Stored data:
↓↓↓

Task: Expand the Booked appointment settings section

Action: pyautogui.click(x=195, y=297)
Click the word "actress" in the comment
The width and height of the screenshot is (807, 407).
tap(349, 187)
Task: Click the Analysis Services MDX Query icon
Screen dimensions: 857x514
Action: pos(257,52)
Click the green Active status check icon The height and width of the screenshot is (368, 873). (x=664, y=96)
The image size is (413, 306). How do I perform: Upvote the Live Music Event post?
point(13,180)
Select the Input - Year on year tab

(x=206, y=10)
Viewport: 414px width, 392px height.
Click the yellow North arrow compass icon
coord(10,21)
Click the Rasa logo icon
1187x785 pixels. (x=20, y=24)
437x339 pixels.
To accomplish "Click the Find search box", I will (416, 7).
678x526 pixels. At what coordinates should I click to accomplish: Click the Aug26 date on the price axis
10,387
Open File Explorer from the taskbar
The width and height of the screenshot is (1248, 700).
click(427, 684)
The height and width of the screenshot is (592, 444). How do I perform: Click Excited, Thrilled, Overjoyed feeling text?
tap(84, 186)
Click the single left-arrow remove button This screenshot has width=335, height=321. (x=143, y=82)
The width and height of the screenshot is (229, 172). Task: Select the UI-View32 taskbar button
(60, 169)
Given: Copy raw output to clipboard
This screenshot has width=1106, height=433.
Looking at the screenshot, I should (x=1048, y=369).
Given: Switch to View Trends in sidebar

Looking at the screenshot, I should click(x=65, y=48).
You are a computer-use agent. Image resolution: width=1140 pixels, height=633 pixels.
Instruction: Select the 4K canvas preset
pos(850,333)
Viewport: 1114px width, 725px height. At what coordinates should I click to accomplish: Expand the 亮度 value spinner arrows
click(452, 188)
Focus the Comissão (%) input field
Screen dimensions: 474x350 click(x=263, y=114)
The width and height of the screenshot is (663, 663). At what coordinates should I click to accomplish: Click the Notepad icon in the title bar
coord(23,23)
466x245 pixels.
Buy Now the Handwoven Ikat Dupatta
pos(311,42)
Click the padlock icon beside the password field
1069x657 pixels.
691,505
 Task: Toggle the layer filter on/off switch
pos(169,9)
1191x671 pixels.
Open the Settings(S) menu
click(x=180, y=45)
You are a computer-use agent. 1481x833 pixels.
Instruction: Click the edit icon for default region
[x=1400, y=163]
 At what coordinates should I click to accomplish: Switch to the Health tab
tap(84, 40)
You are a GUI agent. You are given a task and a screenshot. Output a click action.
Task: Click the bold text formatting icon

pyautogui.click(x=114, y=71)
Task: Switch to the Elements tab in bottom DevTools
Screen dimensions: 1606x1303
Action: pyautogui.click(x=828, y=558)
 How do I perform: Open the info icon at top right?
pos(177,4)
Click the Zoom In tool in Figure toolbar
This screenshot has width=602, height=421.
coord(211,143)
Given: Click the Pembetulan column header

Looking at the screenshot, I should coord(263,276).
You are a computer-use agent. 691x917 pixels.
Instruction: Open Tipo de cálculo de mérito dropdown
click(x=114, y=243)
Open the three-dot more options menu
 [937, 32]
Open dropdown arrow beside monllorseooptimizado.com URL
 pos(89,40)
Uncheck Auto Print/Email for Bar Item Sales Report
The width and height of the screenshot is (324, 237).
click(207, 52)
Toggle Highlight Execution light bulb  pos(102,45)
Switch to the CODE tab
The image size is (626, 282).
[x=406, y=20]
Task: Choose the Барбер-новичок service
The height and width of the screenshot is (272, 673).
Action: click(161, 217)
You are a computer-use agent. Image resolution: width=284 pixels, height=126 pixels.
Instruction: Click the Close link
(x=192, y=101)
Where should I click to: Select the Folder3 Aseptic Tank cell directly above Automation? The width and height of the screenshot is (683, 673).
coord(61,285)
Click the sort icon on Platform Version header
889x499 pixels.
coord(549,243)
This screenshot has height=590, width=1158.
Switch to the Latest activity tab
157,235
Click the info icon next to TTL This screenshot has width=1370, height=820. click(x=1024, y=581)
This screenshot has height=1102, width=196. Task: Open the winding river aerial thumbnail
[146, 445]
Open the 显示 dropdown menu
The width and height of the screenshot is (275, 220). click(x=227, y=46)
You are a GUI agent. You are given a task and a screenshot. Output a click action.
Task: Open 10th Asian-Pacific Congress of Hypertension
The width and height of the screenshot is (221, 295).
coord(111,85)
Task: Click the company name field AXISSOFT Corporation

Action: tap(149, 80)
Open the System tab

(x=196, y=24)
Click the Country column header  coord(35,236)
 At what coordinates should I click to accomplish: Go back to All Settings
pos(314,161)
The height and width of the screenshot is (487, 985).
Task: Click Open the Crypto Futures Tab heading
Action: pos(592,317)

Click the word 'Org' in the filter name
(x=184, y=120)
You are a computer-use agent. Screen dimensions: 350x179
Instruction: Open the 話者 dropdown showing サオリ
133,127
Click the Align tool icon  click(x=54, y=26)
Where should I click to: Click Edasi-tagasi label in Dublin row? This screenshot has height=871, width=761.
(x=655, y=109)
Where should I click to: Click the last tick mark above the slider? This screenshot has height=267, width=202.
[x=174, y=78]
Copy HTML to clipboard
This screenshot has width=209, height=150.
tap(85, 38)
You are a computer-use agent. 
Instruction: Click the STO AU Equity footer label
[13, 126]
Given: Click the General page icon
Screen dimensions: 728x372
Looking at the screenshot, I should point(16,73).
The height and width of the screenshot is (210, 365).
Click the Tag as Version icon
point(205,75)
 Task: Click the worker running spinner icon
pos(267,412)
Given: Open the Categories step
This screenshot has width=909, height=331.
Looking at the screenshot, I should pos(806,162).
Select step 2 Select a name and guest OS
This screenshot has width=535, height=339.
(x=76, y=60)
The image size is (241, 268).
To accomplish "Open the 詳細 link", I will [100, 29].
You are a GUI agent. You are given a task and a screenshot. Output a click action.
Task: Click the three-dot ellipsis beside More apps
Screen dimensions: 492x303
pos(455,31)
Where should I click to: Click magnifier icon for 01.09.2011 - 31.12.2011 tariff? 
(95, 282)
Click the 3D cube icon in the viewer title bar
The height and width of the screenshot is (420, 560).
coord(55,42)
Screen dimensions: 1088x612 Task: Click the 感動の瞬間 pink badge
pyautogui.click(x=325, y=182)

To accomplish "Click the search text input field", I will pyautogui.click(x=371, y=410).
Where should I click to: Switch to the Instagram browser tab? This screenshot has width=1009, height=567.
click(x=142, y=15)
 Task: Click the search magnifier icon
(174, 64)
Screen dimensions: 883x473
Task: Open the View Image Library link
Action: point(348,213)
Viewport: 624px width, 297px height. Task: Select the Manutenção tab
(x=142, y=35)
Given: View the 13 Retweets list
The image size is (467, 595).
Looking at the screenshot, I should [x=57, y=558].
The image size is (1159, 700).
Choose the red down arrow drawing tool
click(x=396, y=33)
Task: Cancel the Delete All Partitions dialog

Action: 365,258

↑↑↑

Assignment
Once more, write all of the records exactly as given.

Response below
Task: Expand the Booked appointment settings section

Action: pyautogui.click(x=195, y=297)
Click the word "actress" in the comment
The width and height of the screenshot is (807, 407).
tap(349, 187)
Task: Click the Analysis Services MDX Query icon
Screen dimensions: 857x514
Action: pos(257,52)
Click the green Active status check icon The height and width of the screenshot is (368, 873). (x=664, y=96)
The image size is (413, 306). How do I perform: Upvote the Live Music Event post?
point(13,180)
Select the Input - Year on year tab

(x=206, y=10)
Viewport: 414px width, 392px height.
Click the yellow North arrow compass icon
coord(10,21)
Click the Rasa logo icon
1187x785 pixels. (x=20, y=24)
437x339 pixels.
To accomplish "Click the Find search box", I will (416, 7).
678x526 pixels. At what coordinates should I click to accomplish: Click the Aug26 date on the price axis
10,387
Open File Explorer from the taskbar
The width and height of the screenshot is (1248, 700).
click(427, 684)
The height and width of the screenshot is (592, 444). How do I perform: Click Excited, Thrilled, Overjoyed feeling text?
tap(84, 186)
Click the single left-arrow remove button This screenshot has width=335, height=321. (x=143, y=82)
The width and height of the screenshot is (229, 172). Task: Select the UI-View32 taskbar button
(60, 169)
Given: Copy raw output to clipboard
This screenshot has width=1106, height=433.
Looking at the screenshot, I should (x=1048, y=369).
Given: Switch to View Trends in sidebar

Looking at the screenshot, I should click(x=65, y=48).
You are a computer-use agent. Image resolution: width=1140 pixels, height=633 pixels.
Instruction: Select the 4K canvas preset
pos(850,333)
Viewport: 1114px width, 725px height. At what coordinates should I click to accomplish: Expand the 亮度 value spinner arrows
click(452, 188)
Focus the Comissão (%) input field
Screen dimensions: 474x350 click(x=263, y=114)
The width and height of the screenshot is (663, 663). At what coordinates should I click to accomplish: Click the Notepad icon in the title bar
coord(23,23)
466x245 pixels.
Buy Now the Handwoven Ikat Dupatta
pos(311,42)
Click the padlock icon beside the password field
1069x657 pixels.
691,505
 Task: Toggle the layer filter on/off switch
pos(169,9)
1191x671 pixels.
Open the Settings(S) menu
click(x=180, y=45)
You are a computer-use agent. 1481x833 pixels.
Instruction: Click the edit icon for default region
[x=1400, y=163]
 At what coordinates should I click to accomplish: Switch to the Health tab
tap(84, 40)
You are a GUI agent. You are given a task and a screenshot. Output a click action.
Task: Click the bold text formatting icon

pyautogui.click(x=114, y=71)
Task: Switch to the Elements tab in bottom DevTools
Screen dimensions: 1606x1303
Action: pyautogui.click(x=828, y=558)
 How do I perform: Open the info icon at top right?
pos(177,4)
Click the Zoom In tool in Figure toolbar
This screenshot has width=602, height=421.
coord(211,143)
Given: Click the Pembetulan column header

Looking at the screenshot, I should coord(263,276).
You are a computer-use agent. 691x917 pixels.
Instruction: Open Tipo de cálculo de mérito dropdown
click(x=114, y=243)
Open the three-dot more options menu
 [937, 32]
Open dropdown arrow beside monllorseooptimizado.com URL
 pos(89,40)
Uncheck Auto Print/Email for Bar Item Sales Report
The width and height of the screenshot is (324, 237).
click(207, 52)
Toggle Highlight Execution light bulb  pos(102,45)
Switch to the CODE tab
The image size is (626, 282).
[x=406, y=20]
Task: Choose the Барбер-новичок service
The height and width of the screenshot is (272, 673).
Action: click(161, 217)
You are a computer-use agent. Image resolution: width=284 pixels, height=126 pixels.
Instruction: Click the Close link
(x=192, y=101)
Where should I click to: Select the Folder3 Aseptic Tank cell directly above Automation? The width and height of the screenshot is (683, 673).
coord(61,285)
Click the sort icon on Platform Version header
889x499 pixels.
coord(549,243)
This screenshot has height=590, width=1158.
Switch to the Latest activity tab
157,235
Click the info icon next to TTL This screenshot has width=1370, height=820. click(x=1024, y=581)
This screenshot has height=1102, width=196. Task: Open the winding river aerial thumbnail
[146, 445]
Open the 显示 dropdown menu
The width and height of the screenshot is (275, 220). click(x=227, y=46)
You are a GUI agent. You are given a task and a screenshot. Output a click action.
Task: Open 10th Asian-Pacific Congress of Hypertension
The width and height of the screenshot is (221, 295).
coord(111,85)
Task: Click the company name field AXISSOFT Corporation

Action: tap(149, 80)
Open the System tab

(x=196, y=24)
Click the Country column header  coord(35,236)
 At what coordinates should I click to accomplish: Go back to All Settings
pos(314,161)
The height and width of the screenshot is (487, 985).
Task: Click Open the Crypto Futures Tab heading
Action: pos(592,317)

Click the word 'Org' in the filter name
(x=184, y=120)
You are a computer-use agent. Screen dimensions: 350x179
Instruction: Open the 話者 dropdown showing サオリ
133,127
Click the Align tool icon  click(x=54, y=26)
Where should I click to: Click Edasi-tagasi label in Dublin row? This screenshot has height=871, width=761.
(x=655, y=109)
Where should I click to: Click the last tick mark above the slider? This screenshot has height=267, width=202.
[x=174, y=78]
Copy HTML to clipboard
This screenshot has width=209, height=150.
tap(85, 38)
You are a computer-use agent. 
Instruction: Click the STO AU Equity footer label
[13, 126]
Given: Click the General page icon
Screen dimensions: 728x372
Looking at the screenshot, I should point(16,73).
The height and width of the screenshot is (210, 365).
Click the Tag as Version icon
point(205,75)
 Task: Click the worker running spinner icon
pos(267,412)
Given: Open the Categories step
This screenshot has width=909, height=331.
Looking at the screenshot, I should pos(806,162).
Select step 2 Select a name and guest OS
This screenshot has width=535, height=339.
(x=76, y=60)
The image size is (241, 268).
To accomplish "Open the 詳細 link", I will [100, 29].
You are a GUI agent. You are given a task and a screenshot. Output a click action.
Task: Click the three-dot ellipsis beside More apps
Screen dimensions: 492x303
pos(455,31)
Where should I click to: Click magnifier icon for 01.09.2011 - 31.12.2011 tariff? 
(95, 282)
Click the 3D cube icon in the viewer title bar
The height and width of the screenshot is (420, 560).
coord(55,42)
Screen dimensions: 1088x612 Task: Click the 感動の瞬間 pink badge
pyautogui.click(x=325, y=182)

To accomplish "Click the search text input field", I will pyautogui.click(x=371, y=410).
Where should I click to: Switch to the Instagram browser tab? This screenshot has width=1009, height=567.
click(x=142, y=15)
 Task: Click the search magnifier icon
(174, 64)
Screen dimensions: 883x473
Task: Open the View Image Library link
Action: point(348,213)
Viewport: 624px width, 297px height. Task: Select the Manutenção tab
(x=142, y=35)
Given: View the 13 Retweets list
The image size is (467, 595).
Looking at the screenshot, I should [x=57, y=558].
The image size is (1159, 700).
Choose the red down arrow drawing tool
click(x=396, y=33)
Task: Cancel the Delete All Partitions dialog

Action: 365,258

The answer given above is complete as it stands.